Leitartikel Corona surft jetzt auf der Reisewelle

Es sind wieder sehr viele Menschen unterwegs in Deutschland. Die Jugend der Welt feiert wieder Partys, notgedrungen draußen, aber ohne Abstand. Und auch die Älteren gestalten sich den Sommer als eine gesellige Zeit.

 Werner Kolhoff

Werner Kolhoff

Foto: SZ/Robby Lorenz

Auf Malle oder in der Laubenkolonie. Die touristischen Hotspots sind wieder voll – und einige von ihnen werden zu Hotspots von Corona.

Deshalb ist die Entscheidung richtig, Reiserückkehrer aus Risikogebieten an den Flughäfen zwangsweise zu testen. Zu viele ignorieren nämlich die geltende Pflicht zur 14-tägigen Selbstquarantäne inklusive Rückmeldung beim Gesundheitsamt, wenn sie aus einer als gefährlich eingestuften Region heimkommen. Ein Zwangstest wird zwar Rückreisende, die per Auto oder Bahn unterwegs sind, nicht erfassen, aber wenigstens an den Flughäfen neue Virenverbreiter herausfischen. Und so dazu beitragen, Corona-Infektionen zu minimieren. Darum geht es ja bei allen Maßnahmen. Es gibt allerdings keinen Grund, dass der Staat die Tests bezahlt. Wer in diesen Zeiten fernreist, ahnt zumindest, dass er sich auf Risiken einlässt.

Kritisch ist zu fragen, warum man so spät begonnen hat, über dieses Problem nachzudenken. Die Ferien kommen ja nicht wirklich überraschend, ebenso wenig ihr Ende. Jetzt, da zum Beispiel in Mecklenburg und bald auch in Brandenburg und Berlin die Schule wieder losgeht, mit dem Aufbau eines Testsystems zu beginnen, ist ein bisschen spät. CDU-Supermann Jens Spahn war an diesem Punkt nicht weitsichtiger als die Gemeinschaft der Länderministerpräsidenten. Darunter CSU-Supermann Markus Söder, der nun ernsthaft meint, man müsse ja nicht in Risikogebiete fahren, man könne auch daheim urlauben. In Mamming, Niederbayern etwa, oder am Wolfgangsee, Österreich, den aktuellen Infektionsherden?

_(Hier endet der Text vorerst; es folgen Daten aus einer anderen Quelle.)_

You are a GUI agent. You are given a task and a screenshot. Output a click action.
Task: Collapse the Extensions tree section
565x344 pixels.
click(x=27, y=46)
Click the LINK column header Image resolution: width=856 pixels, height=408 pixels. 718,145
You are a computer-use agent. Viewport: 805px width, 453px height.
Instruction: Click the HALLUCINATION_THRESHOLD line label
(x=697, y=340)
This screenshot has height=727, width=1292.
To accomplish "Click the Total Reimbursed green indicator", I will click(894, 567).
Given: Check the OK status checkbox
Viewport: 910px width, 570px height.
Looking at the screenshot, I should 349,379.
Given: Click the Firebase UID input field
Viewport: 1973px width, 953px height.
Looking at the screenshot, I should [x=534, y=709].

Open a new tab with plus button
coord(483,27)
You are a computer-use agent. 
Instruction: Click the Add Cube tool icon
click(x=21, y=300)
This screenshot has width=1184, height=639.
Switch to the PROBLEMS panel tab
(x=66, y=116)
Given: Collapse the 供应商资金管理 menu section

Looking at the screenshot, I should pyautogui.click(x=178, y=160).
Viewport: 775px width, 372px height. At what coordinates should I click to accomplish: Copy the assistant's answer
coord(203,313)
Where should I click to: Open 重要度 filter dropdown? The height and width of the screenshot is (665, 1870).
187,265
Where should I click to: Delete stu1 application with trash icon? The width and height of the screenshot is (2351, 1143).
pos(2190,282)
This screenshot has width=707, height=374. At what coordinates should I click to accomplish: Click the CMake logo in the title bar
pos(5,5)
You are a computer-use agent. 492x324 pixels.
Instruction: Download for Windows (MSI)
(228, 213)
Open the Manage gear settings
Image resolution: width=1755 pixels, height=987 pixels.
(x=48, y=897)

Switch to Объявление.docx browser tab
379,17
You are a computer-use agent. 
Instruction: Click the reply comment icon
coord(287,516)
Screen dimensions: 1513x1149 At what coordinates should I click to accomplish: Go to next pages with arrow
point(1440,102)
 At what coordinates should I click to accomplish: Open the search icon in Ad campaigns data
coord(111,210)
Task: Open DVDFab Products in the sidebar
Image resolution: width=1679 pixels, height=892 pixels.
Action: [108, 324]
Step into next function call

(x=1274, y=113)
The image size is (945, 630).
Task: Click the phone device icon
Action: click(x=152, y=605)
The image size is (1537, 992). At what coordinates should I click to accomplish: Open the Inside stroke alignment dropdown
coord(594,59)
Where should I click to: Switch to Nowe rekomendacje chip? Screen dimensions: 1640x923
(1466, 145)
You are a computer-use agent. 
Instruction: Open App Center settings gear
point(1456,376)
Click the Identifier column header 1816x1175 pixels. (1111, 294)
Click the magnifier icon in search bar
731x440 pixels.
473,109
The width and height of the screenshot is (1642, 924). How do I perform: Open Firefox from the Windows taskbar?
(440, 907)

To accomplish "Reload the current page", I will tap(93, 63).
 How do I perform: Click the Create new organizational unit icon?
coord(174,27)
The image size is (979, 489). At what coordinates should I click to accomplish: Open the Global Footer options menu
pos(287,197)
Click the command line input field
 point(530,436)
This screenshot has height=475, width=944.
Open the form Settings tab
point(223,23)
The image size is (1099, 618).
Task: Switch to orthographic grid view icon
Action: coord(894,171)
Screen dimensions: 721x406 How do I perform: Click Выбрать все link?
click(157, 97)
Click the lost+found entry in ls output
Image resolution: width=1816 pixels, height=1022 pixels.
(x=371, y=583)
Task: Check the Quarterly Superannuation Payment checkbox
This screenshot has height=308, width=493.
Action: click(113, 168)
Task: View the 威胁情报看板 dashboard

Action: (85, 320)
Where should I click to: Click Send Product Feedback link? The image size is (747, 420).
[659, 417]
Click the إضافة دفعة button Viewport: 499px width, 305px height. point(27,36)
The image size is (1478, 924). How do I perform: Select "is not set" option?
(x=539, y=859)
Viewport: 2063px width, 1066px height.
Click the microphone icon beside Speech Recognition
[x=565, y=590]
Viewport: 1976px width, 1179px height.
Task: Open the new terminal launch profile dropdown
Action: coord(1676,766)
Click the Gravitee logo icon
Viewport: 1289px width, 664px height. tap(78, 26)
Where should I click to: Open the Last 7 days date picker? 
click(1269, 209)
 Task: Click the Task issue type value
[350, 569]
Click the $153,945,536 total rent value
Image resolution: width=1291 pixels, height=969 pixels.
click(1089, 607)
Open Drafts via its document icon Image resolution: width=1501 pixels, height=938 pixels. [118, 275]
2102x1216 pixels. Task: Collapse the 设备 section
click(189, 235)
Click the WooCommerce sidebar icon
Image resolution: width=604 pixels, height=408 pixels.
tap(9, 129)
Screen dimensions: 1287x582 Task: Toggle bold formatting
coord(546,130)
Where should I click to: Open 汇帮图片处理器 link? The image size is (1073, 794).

Wenn nicht alles täuscht, beginnt gerade Phase zwei des Anti-Corona-Kampfes in Deutschland. In der drängen auch die letzten noch nicht wieder normalisierten Bereiche wie Discos und Profi-Fußball auf Öffnung. In der werden die Abstands- und Hygiene-Regeln immer laxer genommen. Gleichzeitig aber steigt die Zahl der Infizierten mit der Zahl der Gelegenheiten langsam aber sicher wieder an und zwar nicht nur in einzelnen Betrieben oder Heimen, sondern in der Breite. Zum Teil importiert, zum Teil hausgemacht. Das Urteil des Kanzleramtes, man habe das Virus „im Griff“, war etwas voreilig.

Im Gegenteil, der Staat muss jetzt mit neuen Maßnahmen eine neue Balance finden, damit diese zweite Welle schon im Ansatz bricht. Denn ein weiterer Lockdown muss unbedingt vermieden werden. Er würde Wirtschaft, Staatsfinanzen, Sozialsystem und wohl auch der Psyche der Menschen einen Genickschlag versetzen, gegen den es dann kein Rettungspaket mehr gibt. Die Pflicht gut gebräunter Reisender, sich am Flughafen etwas Spucke aus dem Mund entnehmen zu lassen, ist da eine lächerlich geringe Einschränkung.